2. **Next column ($2^1$):** We had a $0$ here, but after borrowing and lending, it became $1_2$.
* Now we subtract: $1_2 - 0_2 = 1_2$. So, we write down $1$.

$$ \begin{array}{r} 10\overset{\text{0}}{1}\overset{\text{1}}{0}\overset{\text{10}}{0}_2 \\ -\\quad 01101_2 \\ \hline \qquad \qquad 11 \end{array} $$

3. **Next column ($2^2$):** We had a $1$ here, but it lent $1$, so it's now $0_2$.
* We need to subtract $0 - 1$. We can't do that, so we borrow again.
* The next digit to the left ($2^3$) is $0$, so we can't borrow from there.
* The next digit ($2^4$) is $1$. So we borrow $1$ from the $2^4$ place. That $1$ becomes $0$.
* The $0$ in the $2^3$ place gets the borrowed $1$, making it $10_2$.
* Now, the $10_2$ in the $2^3$ place lends $1$ to the $2^2$ place.
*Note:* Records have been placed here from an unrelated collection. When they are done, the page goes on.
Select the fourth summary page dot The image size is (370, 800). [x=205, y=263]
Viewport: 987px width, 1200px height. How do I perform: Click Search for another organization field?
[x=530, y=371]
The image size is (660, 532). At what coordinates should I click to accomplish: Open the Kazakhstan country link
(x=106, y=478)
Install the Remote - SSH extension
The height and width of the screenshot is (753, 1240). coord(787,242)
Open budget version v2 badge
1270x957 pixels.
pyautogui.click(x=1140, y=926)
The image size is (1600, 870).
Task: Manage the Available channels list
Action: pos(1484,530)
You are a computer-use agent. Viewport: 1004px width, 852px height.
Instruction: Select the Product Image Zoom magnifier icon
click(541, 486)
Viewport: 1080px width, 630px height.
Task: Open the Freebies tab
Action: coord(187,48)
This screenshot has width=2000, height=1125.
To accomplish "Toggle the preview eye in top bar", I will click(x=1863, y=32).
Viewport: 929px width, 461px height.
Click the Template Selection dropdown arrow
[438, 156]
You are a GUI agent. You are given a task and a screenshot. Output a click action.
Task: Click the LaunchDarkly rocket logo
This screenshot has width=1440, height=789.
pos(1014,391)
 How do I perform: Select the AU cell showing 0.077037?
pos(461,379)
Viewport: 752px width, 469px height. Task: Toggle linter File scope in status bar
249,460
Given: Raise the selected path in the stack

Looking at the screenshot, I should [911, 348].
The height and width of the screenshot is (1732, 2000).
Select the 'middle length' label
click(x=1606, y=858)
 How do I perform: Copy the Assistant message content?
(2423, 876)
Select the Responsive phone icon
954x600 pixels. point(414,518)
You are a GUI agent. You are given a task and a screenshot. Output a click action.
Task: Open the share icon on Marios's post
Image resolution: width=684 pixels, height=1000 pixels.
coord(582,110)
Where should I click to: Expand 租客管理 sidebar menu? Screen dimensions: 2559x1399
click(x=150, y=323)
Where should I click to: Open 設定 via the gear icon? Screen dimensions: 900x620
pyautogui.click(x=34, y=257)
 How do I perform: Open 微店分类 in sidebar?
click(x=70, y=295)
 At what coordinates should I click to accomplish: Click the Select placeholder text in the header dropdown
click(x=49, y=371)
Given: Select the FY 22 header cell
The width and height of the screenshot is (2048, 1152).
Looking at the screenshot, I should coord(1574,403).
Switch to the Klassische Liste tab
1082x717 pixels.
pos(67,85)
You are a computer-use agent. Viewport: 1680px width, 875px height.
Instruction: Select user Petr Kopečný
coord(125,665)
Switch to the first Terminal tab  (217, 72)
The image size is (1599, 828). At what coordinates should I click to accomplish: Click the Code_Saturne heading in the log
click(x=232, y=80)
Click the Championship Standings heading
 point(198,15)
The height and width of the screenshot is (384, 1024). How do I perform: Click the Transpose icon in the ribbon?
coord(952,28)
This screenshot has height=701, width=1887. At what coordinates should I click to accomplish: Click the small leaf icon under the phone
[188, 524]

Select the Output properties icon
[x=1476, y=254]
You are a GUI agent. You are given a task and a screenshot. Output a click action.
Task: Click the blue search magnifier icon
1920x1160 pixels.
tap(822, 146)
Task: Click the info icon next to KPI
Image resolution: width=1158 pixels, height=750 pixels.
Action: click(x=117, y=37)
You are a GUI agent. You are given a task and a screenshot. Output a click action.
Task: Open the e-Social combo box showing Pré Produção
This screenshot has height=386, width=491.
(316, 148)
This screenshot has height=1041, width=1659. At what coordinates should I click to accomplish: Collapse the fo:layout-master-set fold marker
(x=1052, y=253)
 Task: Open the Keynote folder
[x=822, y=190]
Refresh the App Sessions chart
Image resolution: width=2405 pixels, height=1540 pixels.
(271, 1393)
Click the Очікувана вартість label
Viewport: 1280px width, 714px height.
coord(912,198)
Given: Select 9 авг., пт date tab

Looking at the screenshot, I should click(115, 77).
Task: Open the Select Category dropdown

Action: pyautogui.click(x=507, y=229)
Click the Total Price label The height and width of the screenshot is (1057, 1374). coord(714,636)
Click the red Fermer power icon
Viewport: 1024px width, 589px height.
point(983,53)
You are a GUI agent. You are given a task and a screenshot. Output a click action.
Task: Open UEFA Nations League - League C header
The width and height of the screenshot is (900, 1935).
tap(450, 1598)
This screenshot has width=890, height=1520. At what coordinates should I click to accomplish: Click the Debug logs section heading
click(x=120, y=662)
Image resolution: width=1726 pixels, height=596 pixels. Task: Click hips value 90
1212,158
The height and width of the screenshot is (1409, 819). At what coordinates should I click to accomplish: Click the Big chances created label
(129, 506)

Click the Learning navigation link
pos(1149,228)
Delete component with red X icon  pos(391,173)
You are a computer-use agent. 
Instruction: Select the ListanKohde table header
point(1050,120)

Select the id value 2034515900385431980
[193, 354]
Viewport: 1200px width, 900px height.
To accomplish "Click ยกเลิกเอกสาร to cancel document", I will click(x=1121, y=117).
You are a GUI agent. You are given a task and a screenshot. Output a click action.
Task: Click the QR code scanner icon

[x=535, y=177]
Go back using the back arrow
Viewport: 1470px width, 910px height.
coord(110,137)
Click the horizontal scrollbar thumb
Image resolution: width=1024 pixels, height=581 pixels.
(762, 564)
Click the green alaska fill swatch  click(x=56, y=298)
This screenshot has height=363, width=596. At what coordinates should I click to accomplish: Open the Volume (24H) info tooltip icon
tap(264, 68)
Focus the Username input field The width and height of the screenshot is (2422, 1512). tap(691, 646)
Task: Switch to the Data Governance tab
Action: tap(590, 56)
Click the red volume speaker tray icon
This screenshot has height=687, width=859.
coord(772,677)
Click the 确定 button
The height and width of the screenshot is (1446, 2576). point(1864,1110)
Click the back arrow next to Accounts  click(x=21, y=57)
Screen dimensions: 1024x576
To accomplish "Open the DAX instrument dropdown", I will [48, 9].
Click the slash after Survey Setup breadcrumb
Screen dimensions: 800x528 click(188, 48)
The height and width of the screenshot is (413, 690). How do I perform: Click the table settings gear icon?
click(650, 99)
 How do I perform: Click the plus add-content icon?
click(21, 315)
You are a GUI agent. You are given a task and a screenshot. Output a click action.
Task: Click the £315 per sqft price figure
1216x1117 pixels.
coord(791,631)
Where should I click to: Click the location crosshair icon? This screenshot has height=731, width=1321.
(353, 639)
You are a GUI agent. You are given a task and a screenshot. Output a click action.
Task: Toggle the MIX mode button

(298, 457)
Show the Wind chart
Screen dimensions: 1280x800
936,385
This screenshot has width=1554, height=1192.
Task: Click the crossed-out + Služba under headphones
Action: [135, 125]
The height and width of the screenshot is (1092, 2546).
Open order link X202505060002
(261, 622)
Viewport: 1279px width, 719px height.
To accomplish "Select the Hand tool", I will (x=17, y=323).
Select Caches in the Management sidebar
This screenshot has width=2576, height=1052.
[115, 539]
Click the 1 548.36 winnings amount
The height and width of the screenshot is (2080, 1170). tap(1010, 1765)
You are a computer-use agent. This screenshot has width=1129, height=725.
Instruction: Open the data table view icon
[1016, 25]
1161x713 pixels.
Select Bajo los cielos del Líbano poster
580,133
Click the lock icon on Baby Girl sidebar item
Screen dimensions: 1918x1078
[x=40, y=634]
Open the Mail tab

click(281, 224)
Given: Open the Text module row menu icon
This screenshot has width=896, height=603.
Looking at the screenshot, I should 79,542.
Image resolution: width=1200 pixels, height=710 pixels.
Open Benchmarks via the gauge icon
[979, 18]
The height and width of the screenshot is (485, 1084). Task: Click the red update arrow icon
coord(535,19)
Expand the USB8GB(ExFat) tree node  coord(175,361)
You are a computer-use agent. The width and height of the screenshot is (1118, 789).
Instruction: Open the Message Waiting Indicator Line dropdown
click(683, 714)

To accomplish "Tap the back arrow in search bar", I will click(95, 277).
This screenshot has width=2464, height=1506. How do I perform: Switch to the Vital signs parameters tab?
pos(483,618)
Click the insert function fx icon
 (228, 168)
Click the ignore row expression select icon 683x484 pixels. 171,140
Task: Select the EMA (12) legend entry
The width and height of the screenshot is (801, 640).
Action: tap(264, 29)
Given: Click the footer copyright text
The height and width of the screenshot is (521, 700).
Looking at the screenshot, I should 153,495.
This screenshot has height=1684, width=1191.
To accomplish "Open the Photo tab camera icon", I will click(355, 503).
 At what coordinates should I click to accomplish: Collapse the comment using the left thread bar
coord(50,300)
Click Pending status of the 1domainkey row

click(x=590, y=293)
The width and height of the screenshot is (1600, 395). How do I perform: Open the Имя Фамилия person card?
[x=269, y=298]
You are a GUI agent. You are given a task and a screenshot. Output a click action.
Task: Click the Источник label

So, the $10_2$ becomes $1_2$.
* The $0$ in the $2^2$ place gets the borrowed $1$, making it $10_2$.
* Now we can do the subtraction: $10_2 - 1_2 = 1_2$. So, we write down $1$.

$$ \begin{array}{r} \overset{\text{0}}{1}\overset{\text{1}}{0}\overset{\text{10}}{0}\overset{\text{1}}{0}\overset{\text{10}}{0}_2 \\ -\\quad 01101_2 \\ \hline \qquad \quad 111 \end{array} $$

4. **Next column ($2^3$):** We had a $0$ here, but after borrowing and lending, it became $1_2$.
* Now we subtract: $1_2 - 1_2 = 0_2$. So, we write down $0$.

$$ \begin{array}{r} \overset{\text{0}}{1}\overset{\text{1}}{0}\overset{\text{10}}{0}\overset{\text{1}}{0}\overset{\text{10}}{0}_2 \\ -\\quad 01101_2 \\ \hline \qquad 0111 \end{array} $$

5. **Leftmost column ($2^4$):** We had a $1$ here, but it lent $1$, so it's now $0_2$.
* Now we subtract: $0_2 - 0_2 = 0_2$. So, we write down $0$.

$$ \begin{array}{r} \overset{\text{0}}{1}\overset{\text{1}}{0}\overset{\text{10}}{0}\overset{\text{1}}{0}\overset{\text{10}}{0}_2 \\ -\\quad 01101_2 \\ \hline 00111 \end{array} $$

The result of $10100_2 - 01101_2$ is $00111_2$. We can just write this as $111_2$.
Let's check this in decimal: $111_2 = 1 \times 2^2 + 1 \times 2^1 + 1 \times 2^0 = 4 + 2 + 1 = 7$.
And $20 - 13 = 7$. So, our binary subtraction is correct!

Since $13 - 20 = -(20 - 13)$, and we found that $20 - 13 = 111_2$, then $13 - 20 = -111_2$.